- Task item
An exact reproduction of all the entries is the expected answer.

- Input material
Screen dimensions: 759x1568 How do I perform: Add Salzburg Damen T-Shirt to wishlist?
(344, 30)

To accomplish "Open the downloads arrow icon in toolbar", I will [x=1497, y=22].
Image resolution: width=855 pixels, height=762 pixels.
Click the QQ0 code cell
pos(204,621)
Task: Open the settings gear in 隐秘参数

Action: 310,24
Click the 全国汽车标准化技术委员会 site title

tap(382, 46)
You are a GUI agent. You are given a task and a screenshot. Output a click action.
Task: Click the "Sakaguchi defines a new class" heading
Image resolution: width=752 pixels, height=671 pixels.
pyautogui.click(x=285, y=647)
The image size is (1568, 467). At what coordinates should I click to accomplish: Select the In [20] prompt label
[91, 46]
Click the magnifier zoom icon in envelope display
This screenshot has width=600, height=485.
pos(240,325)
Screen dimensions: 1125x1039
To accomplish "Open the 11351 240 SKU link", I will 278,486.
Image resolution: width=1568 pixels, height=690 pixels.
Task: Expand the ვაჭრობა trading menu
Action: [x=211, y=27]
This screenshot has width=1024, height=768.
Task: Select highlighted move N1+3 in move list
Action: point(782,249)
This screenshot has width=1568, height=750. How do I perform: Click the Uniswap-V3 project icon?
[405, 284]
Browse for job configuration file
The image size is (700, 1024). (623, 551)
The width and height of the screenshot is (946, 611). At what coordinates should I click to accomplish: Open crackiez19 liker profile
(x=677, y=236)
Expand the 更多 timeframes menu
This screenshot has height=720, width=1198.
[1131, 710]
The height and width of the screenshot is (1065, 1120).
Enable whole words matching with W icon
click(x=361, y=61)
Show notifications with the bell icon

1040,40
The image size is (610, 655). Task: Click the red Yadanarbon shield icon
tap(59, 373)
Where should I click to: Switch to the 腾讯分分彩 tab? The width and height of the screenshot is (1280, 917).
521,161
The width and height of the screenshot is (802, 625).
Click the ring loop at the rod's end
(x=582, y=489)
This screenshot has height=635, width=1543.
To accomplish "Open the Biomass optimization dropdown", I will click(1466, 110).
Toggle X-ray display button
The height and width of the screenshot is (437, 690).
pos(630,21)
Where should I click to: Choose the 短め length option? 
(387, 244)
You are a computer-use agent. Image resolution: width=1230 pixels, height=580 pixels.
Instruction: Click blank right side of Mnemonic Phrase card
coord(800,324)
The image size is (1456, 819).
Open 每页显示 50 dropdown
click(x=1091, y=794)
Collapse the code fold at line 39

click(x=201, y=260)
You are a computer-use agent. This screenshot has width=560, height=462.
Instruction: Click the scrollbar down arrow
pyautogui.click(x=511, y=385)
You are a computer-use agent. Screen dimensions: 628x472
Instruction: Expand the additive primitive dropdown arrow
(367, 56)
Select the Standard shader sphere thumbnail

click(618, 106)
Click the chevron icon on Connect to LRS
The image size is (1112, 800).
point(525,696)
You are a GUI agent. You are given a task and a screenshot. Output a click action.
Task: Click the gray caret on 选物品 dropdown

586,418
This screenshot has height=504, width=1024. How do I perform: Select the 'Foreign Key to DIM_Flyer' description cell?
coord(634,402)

- Task solution
Screen dimensions: 759x1568 How do I perform: Add Salzburg Damen T-Shirt to wishlist?
(344, 30)

To accomplish "Open the downloads arrow icon in toolbar", I will [x=1497, y=22].
Image resolution: width=855 pixels, height=762 pixels.
Click the QQ0 code cell
pos(204,621)
Task: Open the settings gear in 隐秘参数

Action: 310,24
Click the 全国汽车标准化技术委员会 site title

tap(382, 46)
You are a GUI agent. You are given a task and a screenshot. Output a click action.
Task: Click the "Sakaguchi defines a new class" heading
Image resolution: width=752 pixels, height=671 pixels.
pyautogui.click(x=285, y=647)
The image size is (1568, 467). At what coordinates should I click to accomplish: Select the In [20] prompt label
[91, 46]
Click the magnifier zoom icon in envelope display
This screenshot has width=600, height=485.
pos(240,325)
Screen dimensions: 1125x1039
To accomplish "Open the 11351 240 SKU link", I will 278,486.
Image resolution: width=1568 pixels, height=690 pixels.
Task: Expand the ვაჭრობა trading menu
Action: [x=211, y=27]
This screenshot has width=1024, height=768.
Task: Select highlighted move N1+3 in move list
Action: point(782,249)
This screenshot has width=1568, height=750. How do I perform: Click the Uniswap-V3 project icon?
[405, 284]
Browse for job configuration file
The image size is (700, 1024). (623, 551)
The width and height of the screenshot is (946, 611). At what coordinates should I click to accomplish: Open crackiez19 liker profile
(x=677, y=236)
Expand the 更多 timeframes menu
This screenshot has height=720, width=1198.
[1131, 710]
The height and width of the screenshot is (1065, 1120).
Enable whole words matching with W icon
click(x=361, y=61)
Show notifications with the bell icon

1040,40
The image size is (610, 655). Task: Click the red Yadanarbon shield icon
tap(59, 373)
Where should I click to: Switch to the 腾讯分分彩 tab? The width and height of the screenshot is (1280, 917).
521,161
The width and height of the screenshot is (802, 625).
Click the ring loop at the rod's end
(x=582, y=489)
This screenshot has height=635, width=1543.
To accomplish "Open the Biomass optimization dropdown", I will click(1466, 110).
Toggle X-ray display button
The height and width of the screenshot is (437, 690).
pos(630,21)
Where should I click to: Choose the 短め length option? 
(387, 244)
You are a computer-use agent. Image resolution: width=1230 pixels, height=580 pixels.
Instruction: Click blank right side of Mnemonic Phrase card
coord(800,324)
The image size is (1456, 819).
Open 每页显示 50 dropdown
click(x=1091, y=794)
Collapse the code fold at line 39

click(x=201, y=260)
You are a computer-use agent. This screenshot has width=560, height=462.
Instruction: Click the scrollbar down arrow
pyautogui.click(x=511, y=385)
You are a computer-use agent. Screen dimensions: 628x472
Instruction: Expand the additive primitive dropdown arrow
(367, 56)
Select the Standard shader sphere thumbnail

click(618, 106)
Click the chevron icon on Connect to LRS
The image size is (1112, 800).
point(525,696)
You are a GUI agent. You are given a task and a screenshot. Output a click action.
Task: Click the gray caret on 选物品 dropdown

586,418
This screenshot has height=504, width=1024. How do I perform: Select the 'Foreign Key to DIM_Flyer' description cell?
coord(634,402)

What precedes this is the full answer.